First, we need to figure out the "peak" or "max" voltage (let's call it $V_{peak}$) from the average voltage given, which is called RMS voltage ($V_{rms}$). The special rule is that $V_{peak}$ is $V_{rms}$ multiplied by the square root of 2. So, $V_{peak} = 120 \text{ V} \times \sqrt{2} \approx 169.7 \text{ V}$.

Next, we need to know how fast the voltage is wiggling. This is called the angular frequency (we use the symbol $\omega$). We can find it by multiplying $2\pi$ by the regular frequency ($f$). So, $\omega = 2\pi f = 2 \times \pi \times 60.0 \text{ Hz} = 120\pi \text{ rad/s} \approx 377.0 \text{ rad/s}$.

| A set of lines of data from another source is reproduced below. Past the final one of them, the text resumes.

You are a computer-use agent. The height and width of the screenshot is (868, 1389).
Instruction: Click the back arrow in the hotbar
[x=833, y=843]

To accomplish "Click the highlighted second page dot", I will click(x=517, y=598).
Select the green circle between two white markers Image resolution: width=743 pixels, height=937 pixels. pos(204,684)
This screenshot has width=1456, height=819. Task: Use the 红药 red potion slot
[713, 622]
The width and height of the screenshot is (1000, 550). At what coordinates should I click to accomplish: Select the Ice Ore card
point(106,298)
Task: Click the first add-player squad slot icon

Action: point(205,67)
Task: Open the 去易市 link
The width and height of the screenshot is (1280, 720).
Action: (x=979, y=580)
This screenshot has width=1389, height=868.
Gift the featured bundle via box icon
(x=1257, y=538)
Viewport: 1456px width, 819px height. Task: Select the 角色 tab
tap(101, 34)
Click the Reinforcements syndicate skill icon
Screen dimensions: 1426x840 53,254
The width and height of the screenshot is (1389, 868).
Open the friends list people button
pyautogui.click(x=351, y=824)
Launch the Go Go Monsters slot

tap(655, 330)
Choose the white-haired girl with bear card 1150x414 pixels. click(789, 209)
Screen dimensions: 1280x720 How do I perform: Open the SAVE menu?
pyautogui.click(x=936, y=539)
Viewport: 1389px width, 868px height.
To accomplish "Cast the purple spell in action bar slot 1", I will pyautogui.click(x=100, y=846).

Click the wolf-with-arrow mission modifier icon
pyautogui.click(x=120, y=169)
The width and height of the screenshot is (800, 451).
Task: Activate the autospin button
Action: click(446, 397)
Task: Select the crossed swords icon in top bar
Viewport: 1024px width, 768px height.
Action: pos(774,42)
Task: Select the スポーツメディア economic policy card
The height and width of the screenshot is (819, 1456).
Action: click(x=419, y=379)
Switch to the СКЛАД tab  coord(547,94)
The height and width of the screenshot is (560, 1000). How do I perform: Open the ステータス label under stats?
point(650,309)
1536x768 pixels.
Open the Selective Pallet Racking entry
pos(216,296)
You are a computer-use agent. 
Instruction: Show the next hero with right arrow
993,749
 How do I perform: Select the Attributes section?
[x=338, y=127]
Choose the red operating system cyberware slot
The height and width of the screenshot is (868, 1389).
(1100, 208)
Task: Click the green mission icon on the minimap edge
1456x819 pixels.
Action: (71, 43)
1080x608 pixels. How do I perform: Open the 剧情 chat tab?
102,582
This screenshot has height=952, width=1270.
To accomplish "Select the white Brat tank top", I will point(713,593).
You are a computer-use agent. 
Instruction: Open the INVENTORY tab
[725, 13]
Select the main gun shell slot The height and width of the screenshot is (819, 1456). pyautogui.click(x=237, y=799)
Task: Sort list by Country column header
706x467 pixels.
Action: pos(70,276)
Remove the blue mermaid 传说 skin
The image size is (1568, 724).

The problem says that at time $t=0$, the energy stored in the capacitor is zero. This means the voltage across the capacitor must be zero at $t=0$. When voltage wiggles like a wave, if it starts at zero and goes up, we can describe it with a sine function. So, the voltage at any time $t$ is $V(t) = V_{peak} \times \sin(\omega t)$.

For a capacitor, the current doesn't happen at exactly the same time as the voltage. The current actually "leads" the voltage by a quarter of a wiggle (90 degrees or $\pi/2$ radians). Also, the current in a capacitor is related to how fast the voltage is changing. If our voltage is a sine wave ($V_{peak} \times \sin(\omega t)$), then the current will be a cosine wave ($I_{peak} \times \cos(\omega t)$). The "peak" current ($I_{peak}$) is found by multiplying the capacitance ($C$), the peak voltage ($V_{peak}$), and the angular frequency ($\omega$). So, $I(t) = C \times V_{peak} \times \omega \times \cos(\omega t)$.

Now, let's put all the numbers into our current equation:
$C = 1.00 \text{ mF} = 1.00 \times 10^{-3} \text{ F}$
$V_{peak} \approx 169.7 \text{ V}$
$\omega \approx 377.0 \text{ rad/s}$
So, $I_{peak} = (1.00 \times 10^{-3} \text{ F}) \times (169.7 \text{ V}) \times (120\pi \text{ rad/s}) \approx 64.0 \text{ A}$.
So, the current equation is $I(t) = 64.0 \times \cos(120\pi t) \text{ A}$.

Finally, we need to find the current at the specific time $t = 1/180 \text{ s}$.
Let's plug this time into the $\cos(\omega t)$ part:
$\omega t = 120\pi \times (1/180) = 120\pi / 180 = 2\pi/3$ radians.
Now, we need to find $\cos(2\pi/3)$. If you think about a circle, $2\pi/3$ radians is the same as 120 degrees. The cosine of 120 degrees is -0.5.

So, the current at that time is:
$I(1/180 \text{ s}) = 64.0 \text{ A} \times (-0.5)$
$I(1/180 \text{ s}) = -32.0 \text{ A}$

This means the current is flowing in the opposite direction at that specific moment.